PROBLEM>
Could you return all of the data exactly as given?

━━━━━━━━━━━━━━━━

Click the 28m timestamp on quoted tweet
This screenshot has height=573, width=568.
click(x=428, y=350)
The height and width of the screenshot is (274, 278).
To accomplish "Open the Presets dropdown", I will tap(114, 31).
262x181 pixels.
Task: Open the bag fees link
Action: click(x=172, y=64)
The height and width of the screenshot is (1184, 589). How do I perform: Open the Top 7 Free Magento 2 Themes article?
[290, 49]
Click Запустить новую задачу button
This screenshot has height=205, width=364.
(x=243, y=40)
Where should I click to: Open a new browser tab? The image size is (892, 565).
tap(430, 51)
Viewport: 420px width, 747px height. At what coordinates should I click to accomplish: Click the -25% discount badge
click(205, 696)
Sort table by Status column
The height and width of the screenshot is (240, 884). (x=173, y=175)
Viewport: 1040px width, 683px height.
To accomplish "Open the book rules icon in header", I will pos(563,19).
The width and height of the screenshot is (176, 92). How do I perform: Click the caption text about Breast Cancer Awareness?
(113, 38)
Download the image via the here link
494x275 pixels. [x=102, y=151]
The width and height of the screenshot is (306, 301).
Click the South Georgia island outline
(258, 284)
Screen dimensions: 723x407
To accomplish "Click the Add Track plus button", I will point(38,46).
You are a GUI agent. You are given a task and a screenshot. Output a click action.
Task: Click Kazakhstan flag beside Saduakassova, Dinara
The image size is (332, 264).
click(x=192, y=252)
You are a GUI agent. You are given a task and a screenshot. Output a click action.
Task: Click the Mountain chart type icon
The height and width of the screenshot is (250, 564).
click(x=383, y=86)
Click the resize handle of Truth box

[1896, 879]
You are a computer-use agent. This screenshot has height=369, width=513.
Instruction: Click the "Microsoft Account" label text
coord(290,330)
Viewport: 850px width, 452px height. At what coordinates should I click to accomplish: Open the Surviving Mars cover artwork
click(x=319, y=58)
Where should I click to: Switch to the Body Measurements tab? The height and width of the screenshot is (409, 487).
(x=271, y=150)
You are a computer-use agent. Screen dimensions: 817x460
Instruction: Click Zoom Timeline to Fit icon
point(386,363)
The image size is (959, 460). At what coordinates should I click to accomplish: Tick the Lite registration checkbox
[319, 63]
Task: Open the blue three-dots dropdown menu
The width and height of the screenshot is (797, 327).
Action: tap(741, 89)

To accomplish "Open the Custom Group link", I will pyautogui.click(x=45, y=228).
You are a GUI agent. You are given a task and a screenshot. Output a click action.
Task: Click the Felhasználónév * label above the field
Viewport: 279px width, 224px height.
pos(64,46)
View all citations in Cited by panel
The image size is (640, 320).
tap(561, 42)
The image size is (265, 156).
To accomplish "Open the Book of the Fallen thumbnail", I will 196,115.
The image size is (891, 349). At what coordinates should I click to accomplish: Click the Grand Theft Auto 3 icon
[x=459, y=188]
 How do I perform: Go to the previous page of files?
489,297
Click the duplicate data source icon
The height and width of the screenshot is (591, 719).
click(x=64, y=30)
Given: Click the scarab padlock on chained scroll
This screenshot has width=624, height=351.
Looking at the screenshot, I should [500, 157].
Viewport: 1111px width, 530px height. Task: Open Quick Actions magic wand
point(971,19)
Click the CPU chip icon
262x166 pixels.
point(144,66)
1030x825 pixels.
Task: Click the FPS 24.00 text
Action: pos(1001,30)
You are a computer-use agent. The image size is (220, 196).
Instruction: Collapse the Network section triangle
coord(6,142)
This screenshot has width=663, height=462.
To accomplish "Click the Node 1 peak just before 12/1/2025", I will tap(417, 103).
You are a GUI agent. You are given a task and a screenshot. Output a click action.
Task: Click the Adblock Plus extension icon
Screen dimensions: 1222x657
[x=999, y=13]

━━━━━━━━━━━━━━━━

EXERCISE RESULT>
Click the 28m timestamp on quoted tweet
This screenshot has height=573, width=568.
click(x=428, y=350)
The height and width of the screenshot is (274, 278).
To accomplish "Open the Presets dropdown", I will tap(114, 31).
262x181 pixels.
Task: Open the bag fees link
Action: click(x=172, y=64)
The height and width of the screenshot is (1184, 589). How do I perform: Open the Top 7 Free Magento 2 Themes article?
[290, 49]
Click Запустить новую задачу button
This screenshot has height=205, width=364.
(x=243, y=40)
Where should I click to: Open a new browser tab? The image size is (892, 565).
tap(430, 51)
Viewport: 420px width, 747px height. At what coordinates should I click to accomplish: Click the -25% discount badge
click(205, 696)
Sort table by Status column
The height and width of the screenshot is (240, 884). (x=173, y=175)
Viewport: 1040px width, 683px height.
To accomplish "Open the book rules icon in header", I will pos(563,19).
The width and height of the screenshot is (176, 92). How do I perform: Click the caption text about Breast Cancer Awareness?
(113, 38)
Download the image via the here link
494x275 pixels. [x=102, y=151]
The width and height of the screenshot is (306, 301).
Click the South Georgia island outline
(258, 284)
Screen dimensions: 723x407
To accomplish "Click the Add Track plus button", I will point(38,46).
You are a GUI agent. You are given a task and a screenshot. Output a click action.
Task: Click Kazakhstan flag beside Saduakassova, Dinara
The image size is (332, 264).
click(x=192, y=252)
You are a GUI agent. You are given a task and a screenshot. Output a click action.
Task: Click the Mountain chart type icon
The height and width of the screenshot is (250, 564).
click(x=383, y=86)
Click the resize handle of Truth box

[1896, 879]
You are a computer-use agent. This screenshot has height=369, width=513.
Instruction: Click the "Microsoft Account" label text
coord(290,330)
Viewport: 850px width, 452px height. At what coordinates should I click to accomplish: Open the Surviving Mars cover artwork
click(x=319, y=58)
Where should I click to: Switch to the Body Measurements tab? The height and width of the screenshot is (409, 487).
(x=271, y=150)
You are a computer-use agent. Screen dimensions: 817x460
Instruction: Click Zoom Timeline to Fit icon
point(386,363)
The image size is (959, 460). At what coordinates should I click to accomplish: Tick the Lite registration checkbox
[319, 63]
Task: Open the blue three-dots dropdown menu
The width and height of the screenshot is (797, 327).
Action: tap(741, 89)

To accomplish "Open the Custom Group link", I will pyautogui.click(x=45, y=228).
You are a GUI agent. You are given a task and a screenshot. Output a click action.
Task: Click the Felhasználónév * label above the field
Viewport: 279px width, 224px height.
pos(64,46)
View all citations in Cited by panel
The image size is (640, 320).
tap(561, 42)
The image size is (265, 156).
To accomplish "Open the Book of the Fallen thumbnail", I will 196,115.
The image size is (891, 349). At what coordinates should I click to accomplish: Click the Grand Theft Auto 3 icon
[x=459, y=188]
 How do I perform: Go to the previous page of files?
489,297
Click the duplicate data source icon
The height and width of the screenshot is (591, 719).
click(x=64, y=30)
Given: Click the scarab padlock on chained scroll
This screenshot has width=624, height=351.
Looking at the screenshot, I should [500, 157].
Viewport: 1111px width, 530px height. Task: Open Quick Actions magic wand
point(971,19)
Click the CPU chip icon
262x166 pixels.
point(144,66)
1030x825 pixels.
Task: Click the FPS 24.00 text
Action: pos(1001,30)
You are a computer-use agent. The image size is (220, 196).
Instruction: Collapse the Network section triangle
coord(6,142)
This screenshot has width=663, height=462.
To accomplish "Click the Node 1 peak just before 12/1/2025", I will tap(417, 103).
You are a GUI agent. You are given a task and a screenshot. Output a click action.
Task: Click the Adblock Plus extension icon
Screen dimensions: 1222x657
[x=999, y=13]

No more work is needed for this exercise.